Page 18 of Twisted Heart


  ‘These things happen. He’s young. He’ll get over it.’ She placed her hand on the banister, lightly drumming her slender fingers. ‘How would you and Aaron feel about coming to a party on Friday evening?’

  Whoosh – she took me by surprise, grabbed back the upper hand. ‘At New Dawn?’

  ‘Where else? Jean-Luc is going back to Paris – he said he told you. So this will be his leaving party. We’re combining it with Papa’s fiftieth birthday.’

  ‘Cool,’ I murmured. I was on tenterhooks, listening out for and dreading the slightest sound from Jarrold. ‘Can I bring Grace and Jude?’

  ‘It’s open house so please bring as many friends as you like,’ she said with a smile. She gave the banister a final tap. ‘I’m going to miss my twin brother so I want all his friends to be there – to make this party very special for him. You’ll come, I hope?’

  ‘For sure.’ Leave, please leave! I prayed that she’d believed what I’d said, that Jarrold would stay hidden until she and her car were well out of sight.

  ‘So if Jarrold does try to contact you …’

  ‘I’ll let you know!’

  ‘Good.’ She gave me the mwah-mwah double kiss and another burst of perfume. ‘Au revoir, Tania – until tomorrow night.’

  I closed the door behind her and raced upstairs. I flung open my bedroom door. There was a note on the bed but no Jarrold – only an open window with the drapes blowing in the breeze.

  T, you know how I feel about you, the note said. I love you and I can’t be without you – J x

  13

  ‘What did I do?’ I begged Grace to tell me. ‘I get this note and I don’t know what I did to make it happen.’

  ‘Show me,’ she said quietly.

  I handed her Jarrold’s message written on a yellow Post-it in a surprisingly even, flowing hand.

  ‘“I love you and I can’t be without you”,’ she read. She turned the paper over, examined the sticky strip on the back, turned it over again.

  ‘How did that happen?’ I sighed.

  We were in Grace’s big, open-plan kitchen with maybe ten minutes to spare before Jude and Aaron showed up.

  Grace got me a glass of iced water and sat me down at the breakfast bar. ‘I have to tell you something, Tania. Knowing you, it’s probably not anything you did – OK?’
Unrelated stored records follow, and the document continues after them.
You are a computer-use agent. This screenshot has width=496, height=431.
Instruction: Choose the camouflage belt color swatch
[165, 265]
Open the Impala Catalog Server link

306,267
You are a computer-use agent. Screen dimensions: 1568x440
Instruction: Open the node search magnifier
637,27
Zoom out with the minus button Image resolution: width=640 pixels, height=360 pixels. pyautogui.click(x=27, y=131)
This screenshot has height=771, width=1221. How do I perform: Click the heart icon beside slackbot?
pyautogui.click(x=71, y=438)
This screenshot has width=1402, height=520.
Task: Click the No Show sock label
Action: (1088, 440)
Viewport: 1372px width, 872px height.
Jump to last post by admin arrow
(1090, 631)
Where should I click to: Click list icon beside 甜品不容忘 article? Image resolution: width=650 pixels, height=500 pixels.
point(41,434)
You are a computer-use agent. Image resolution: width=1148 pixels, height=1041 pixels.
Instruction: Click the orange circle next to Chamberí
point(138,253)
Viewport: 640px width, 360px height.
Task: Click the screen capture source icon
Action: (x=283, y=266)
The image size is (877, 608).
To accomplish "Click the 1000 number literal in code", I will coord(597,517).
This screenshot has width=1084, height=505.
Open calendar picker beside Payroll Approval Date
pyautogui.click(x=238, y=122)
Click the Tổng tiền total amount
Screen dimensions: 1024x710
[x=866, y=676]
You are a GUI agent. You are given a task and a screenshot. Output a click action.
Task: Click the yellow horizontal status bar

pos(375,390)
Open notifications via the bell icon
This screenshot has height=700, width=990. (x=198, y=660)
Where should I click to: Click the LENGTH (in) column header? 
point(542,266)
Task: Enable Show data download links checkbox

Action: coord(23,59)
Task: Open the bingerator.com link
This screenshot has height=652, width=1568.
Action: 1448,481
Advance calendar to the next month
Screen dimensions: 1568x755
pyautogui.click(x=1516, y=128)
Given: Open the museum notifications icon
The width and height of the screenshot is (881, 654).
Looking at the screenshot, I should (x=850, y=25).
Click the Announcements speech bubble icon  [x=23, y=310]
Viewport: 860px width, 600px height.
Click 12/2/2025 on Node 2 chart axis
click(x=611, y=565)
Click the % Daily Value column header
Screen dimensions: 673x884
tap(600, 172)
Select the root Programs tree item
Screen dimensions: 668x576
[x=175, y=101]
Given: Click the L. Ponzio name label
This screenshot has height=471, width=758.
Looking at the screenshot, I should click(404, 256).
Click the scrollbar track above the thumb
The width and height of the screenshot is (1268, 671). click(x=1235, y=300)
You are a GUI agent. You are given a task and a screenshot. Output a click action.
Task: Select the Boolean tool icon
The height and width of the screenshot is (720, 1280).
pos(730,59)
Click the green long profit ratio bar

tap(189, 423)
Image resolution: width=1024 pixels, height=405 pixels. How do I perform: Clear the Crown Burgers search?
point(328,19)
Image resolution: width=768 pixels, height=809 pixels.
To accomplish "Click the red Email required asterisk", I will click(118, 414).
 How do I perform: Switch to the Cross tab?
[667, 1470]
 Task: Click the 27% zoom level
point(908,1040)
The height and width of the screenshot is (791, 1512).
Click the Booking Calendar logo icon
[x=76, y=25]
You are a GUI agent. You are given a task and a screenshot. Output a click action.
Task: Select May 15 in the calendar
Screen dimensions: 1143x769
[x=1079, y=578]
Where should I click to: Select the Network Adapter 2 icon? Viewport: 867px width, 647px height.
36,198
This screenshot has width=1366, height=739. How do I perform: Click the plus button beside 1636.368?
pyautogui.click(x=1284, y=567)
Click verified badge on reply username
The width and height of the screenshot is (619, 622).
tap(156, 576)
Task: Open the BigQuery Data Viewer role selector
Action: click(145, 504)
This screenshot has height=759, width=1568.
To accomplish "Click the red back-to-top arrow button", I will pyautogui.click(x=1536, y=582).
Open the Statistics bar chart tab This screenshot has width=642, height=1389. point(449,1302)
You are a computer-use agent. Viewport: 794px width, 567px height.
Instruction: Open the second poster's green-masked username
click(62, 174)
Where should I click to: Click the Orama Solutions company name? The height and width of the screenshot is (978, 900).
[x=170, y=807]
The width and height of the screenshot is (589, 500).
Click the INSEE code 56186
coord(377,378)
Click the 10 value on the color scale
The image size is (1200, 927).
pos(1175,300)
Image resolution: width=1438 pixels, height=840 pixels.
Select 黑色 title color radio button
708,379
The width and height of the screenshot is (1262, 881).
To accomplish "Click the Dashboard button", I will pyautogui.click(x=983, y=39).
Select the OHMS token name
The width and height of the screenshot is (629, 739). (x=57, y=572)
  ‘I gave out the wrong signals,’ I argued. ‘Guys don’t write love letters unless they get the idea you want them to.’

  ‘Sometimes they do. They’re blind, or else they misread the signals. Sometimes they’re just psychos.’

  Ignoring this last remark, I blundered on. ‘I did tell Jarrold about Orlando, or I tried to. We were together at the triathlon. Jarrold knows I’m not—’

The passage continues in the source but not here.